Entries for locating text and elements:

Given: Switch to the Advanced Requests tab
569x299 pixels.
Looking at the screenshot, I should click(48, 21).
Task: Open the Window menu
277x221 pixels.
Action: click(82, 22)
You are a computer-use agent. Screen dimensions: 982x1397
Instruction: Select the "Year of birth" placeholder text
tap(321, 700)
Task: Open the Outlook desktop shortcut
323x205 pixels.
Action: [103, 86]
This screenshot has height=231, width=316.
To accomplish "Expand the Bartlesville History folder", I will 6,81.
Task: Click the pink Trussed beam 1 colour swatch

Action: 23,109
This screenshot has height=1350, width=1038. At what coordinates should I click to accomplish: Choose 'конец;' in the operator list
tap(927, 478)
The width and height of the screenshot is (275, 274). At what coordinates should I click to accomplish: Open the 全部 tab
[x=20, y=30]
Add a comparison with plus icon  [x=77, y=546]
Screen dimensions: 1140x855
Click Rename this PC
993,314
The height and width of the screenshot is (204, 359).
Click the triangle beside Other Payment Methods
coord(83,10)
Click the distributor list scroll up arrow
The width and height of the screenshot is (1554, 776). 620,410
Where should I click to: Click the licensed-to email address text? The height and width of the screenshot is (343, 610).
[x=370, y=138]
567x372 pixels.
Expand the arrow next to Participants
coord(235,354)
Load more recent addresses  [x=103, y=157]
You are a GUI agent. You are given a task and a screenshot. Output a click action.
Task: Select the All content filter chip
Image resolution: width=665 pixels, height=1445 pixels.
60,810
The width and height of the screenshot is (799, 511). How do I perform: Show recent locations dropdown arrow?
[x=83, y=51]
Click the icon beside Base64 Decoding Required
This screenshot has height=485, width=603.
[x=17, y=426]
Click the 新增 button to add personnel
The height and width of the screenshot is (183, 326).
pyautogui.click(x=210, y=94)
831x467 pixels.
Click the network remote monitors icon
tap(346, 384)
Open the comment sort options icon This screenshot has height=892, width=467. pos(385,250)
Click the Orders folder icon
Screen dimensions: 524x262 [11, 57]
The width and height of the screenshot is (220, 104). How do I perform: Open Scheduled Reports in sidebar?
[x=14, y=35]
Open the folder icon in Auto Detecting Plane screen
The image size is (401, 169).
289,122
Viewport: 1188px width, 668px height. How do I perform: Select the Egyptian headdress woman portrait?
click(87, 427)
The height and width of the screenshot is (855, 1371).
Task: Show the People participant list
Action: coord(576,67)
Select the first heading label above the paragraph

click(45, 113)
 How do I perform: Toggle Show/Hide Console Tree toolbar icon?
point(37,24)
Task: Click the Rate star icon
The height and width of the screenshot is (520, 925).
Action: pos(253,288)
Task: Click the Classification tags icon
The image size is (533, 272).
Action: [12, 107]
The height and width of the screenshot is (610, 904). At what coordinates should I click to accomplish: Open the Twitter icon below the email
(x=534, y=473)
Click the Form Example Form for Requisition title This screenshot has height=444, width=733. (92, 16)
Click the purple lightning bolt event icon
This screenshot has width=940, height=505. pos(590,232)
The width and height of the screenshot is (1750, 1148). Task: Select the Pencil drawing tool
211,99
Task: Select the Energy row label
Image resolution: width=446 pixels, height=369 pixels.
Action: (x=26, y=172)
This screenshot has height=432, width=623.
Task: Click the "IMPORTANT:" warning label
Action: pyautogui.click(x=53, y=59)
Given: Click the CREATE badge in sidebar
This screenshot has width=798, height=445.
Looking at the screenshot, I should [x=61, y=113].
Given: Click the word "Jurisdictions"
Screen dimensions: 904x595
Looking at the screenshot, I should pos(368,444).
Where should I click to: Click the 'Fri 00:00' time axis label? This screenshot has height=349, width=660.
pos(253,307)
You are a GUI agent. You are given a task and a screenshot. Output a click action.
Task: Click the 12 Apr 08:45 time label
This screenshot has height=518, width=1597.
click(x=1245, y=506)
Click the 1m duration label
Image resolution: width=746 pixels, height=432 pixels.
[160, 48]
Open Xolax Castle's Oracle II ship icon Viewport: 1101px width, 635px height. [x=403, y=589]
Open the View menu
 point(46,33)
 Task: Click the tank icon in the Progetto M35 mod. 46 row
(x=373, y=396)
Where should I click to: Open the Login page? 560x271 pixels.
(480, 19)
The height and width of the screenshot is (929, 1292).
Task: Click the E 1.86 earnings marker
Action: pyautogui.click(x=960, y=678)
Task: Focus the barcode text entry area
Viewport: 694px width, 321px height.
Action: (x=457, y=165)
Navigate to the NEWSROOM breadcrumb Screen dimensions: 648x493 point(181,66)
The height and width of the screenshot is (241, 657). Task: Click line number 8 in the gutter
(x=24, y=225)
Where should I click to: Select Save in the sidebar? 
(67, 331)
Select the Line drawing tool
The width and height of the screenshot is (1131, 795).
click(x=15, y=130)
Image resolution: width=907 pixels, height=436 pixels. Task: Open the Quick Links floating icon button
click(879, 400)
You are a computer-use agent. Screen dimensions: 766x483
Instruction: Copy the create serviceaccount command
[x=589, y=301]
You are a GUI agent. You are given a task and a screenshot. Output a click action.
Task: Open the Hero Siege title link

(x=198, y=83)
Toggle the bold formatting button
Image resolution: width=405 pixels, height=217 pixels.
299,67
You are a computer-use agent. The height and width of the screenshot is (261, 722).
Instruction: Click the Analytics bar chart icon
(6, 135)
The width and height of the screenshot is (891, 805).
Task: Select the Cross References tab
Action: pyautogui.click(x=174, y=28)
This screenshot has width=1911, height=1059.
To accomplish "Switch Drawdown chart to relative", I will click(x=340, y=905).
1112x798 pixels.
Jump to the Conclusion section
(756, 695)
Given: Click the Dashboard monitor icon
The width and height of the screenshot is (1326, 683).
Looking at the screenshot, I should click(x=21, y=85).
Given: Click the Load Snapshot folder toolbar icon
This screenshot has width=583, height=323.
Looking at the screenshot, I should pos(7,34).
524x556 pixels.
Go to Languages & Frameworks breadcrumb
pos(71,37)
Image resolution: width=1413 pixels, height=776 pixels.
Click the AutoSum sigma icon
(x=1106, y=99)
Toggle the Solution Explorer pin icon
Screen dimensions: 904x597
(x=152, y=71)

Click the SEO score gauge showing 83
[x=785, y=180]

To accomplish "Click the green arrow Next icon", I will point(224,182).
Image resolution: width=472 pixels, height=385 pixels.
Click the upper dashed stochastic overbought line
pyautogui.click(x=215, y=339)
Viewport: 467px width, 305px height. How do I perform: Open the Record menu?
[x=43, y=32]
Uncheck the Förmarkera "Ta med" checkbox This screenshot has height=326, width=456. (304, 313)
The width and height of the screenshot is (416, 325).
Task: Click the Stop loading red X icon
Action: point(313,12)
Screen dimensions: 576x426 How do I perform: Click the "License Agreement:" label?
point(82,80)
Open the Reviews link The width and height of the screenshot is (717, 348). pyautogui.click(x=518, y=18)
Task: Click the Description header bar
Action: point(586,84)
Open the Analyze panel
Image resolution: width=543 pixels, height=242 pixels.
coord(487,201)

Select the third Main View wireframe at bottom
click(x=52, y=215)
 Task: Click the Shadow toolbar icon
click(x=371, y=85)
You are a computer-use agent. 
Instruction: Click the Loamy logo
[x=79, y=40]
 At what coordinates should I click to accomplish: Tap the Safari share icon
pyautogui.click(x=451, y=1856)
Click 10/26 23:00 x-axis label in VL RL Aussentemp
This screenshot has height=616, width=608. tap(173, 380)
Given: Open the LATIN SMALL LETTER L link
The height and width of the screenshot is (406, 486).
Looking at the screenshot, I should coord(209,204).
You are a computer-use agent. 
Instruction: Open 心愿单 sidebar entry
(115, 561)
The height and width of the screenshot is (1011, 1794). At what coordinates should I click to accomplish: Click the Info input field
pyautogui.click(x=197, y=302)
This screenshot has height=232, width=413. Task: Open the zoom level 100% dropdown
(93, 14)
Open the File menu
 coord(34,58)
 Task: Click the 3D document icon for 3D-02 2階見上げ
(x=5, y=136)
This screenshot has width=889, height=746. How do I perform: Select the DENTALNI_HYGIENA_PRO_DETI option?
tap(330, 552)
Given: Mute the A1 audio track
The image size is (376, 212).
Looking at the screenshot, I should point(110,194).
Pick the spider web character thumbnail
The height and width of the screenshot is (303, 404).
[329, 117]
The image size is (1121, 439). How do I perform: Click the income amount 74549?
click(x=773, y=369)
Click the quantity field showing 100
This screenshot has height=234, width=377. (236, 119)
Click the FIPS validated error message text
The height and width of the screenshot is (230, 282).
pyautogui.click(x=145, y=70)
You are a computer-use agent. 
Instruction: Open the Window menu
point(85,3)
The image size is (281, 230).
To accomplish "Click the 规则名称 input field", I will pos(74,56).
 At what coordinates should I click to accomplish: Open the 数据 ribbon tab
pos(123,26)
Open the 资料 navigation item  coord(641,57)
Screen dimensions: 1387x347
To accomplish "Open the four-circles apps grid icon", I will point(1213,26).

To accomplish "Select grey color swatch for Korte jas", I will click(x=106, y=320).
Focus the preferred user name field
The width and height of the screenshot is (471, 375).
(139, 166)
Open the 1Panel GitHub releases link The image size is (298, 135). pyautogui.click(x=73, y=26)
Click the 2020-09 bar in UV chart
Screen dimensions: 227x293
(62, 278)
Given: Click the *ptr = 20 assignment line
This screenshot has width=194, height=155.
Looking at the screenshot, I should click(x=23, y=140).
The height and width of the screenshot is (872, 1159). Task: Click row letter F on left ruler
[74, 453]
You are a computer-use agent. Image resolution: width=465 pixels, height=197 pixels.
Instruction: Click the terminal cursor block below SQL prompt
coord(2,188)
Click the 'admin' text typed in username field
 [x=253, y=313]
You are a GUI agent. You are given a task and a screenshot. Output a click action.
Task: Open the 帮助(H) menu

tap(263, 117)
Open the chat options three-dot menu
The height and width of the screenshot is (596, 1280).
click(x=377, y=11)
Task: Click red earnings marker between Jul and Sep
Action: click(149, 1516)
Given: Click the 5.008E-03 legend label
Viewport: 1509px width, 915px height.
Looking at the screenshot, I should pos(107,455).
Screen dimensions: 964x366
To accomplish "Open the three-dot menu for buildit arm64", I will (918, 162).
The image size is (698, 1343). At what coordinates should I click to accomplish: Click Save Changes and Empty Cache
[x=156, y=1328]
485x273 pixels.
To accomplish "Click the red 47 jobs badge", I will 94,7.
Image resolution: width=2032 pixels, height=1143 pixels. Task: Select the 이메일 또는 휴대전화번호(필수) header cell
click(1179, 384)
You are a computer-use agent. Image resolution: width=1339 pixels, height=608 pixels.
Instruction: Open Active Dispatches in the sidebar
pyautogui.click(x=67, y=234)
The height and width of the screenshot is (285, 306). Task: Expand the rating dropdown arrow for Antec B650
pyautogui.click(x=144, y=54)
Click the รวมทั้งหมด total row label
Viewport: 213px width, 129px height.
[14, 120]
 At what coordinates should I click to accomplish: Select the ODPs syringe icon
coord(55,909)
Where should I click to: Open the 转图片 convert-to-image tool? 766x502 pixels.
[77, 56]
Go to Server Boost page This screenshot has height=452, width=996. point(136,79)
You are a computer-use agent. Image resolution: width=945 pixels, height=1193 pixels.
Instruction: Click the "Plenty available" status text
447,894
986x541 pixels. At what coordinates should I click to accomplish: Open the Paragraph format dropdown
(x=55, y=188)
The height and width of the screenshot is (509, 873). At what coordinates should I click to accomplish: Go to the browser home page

» **YOUR TASK**
Reproduce the entries above verbatim, beginning at the line that contains "The height and width of the screenshot is (1011, 1794)." and stopping after the line that contains "I will pos(74,56).".

» **ANSWER TO THIS PROBLEM**
The height and width of the screenshot is (1011, 1794). At what coordinates should I click to accomplish: Click the Info input field
pyautogui.click(x=197, y=302)
This screenshot has height=232, width=413. Task: Open the zoom level 100% dropdown
(93, 14)
Open the File menu
 coord(34,58)
 Task: Click the 3D document icon for 3D-02 2階見上げ
(x=5, y=136)
This screenshot has width=889, height=746. How do I perform: Select the DENTALNI_HYGIENA_PRO_DETI option?
tap(330, 552)
Given: Mute the A1 audio track
The image size is (376, 212).
Looking at the screenshot, I should point(110,194).
Pick the spider web character thumbnail
The height and width of the screenshot is (303, 404).
[329, 117]
The image size is (1121, 439). How do I perform: Click the income amount 74549?
click(x=773, y=369)
Click the quantity field showing 100
This screenshot has height=234, width=377. (236, 119)
Click the FIPS validated error message text
The height and width of the screenshot is (230, 282).
pyautogui.click(x=145, y=70)
You are a computer-use agent. 
Instruction: Open the Window menu
point(85,3)
The image size is (281, 230).
To accomplish "Click the 规则名称 input field", I will pos(74,56).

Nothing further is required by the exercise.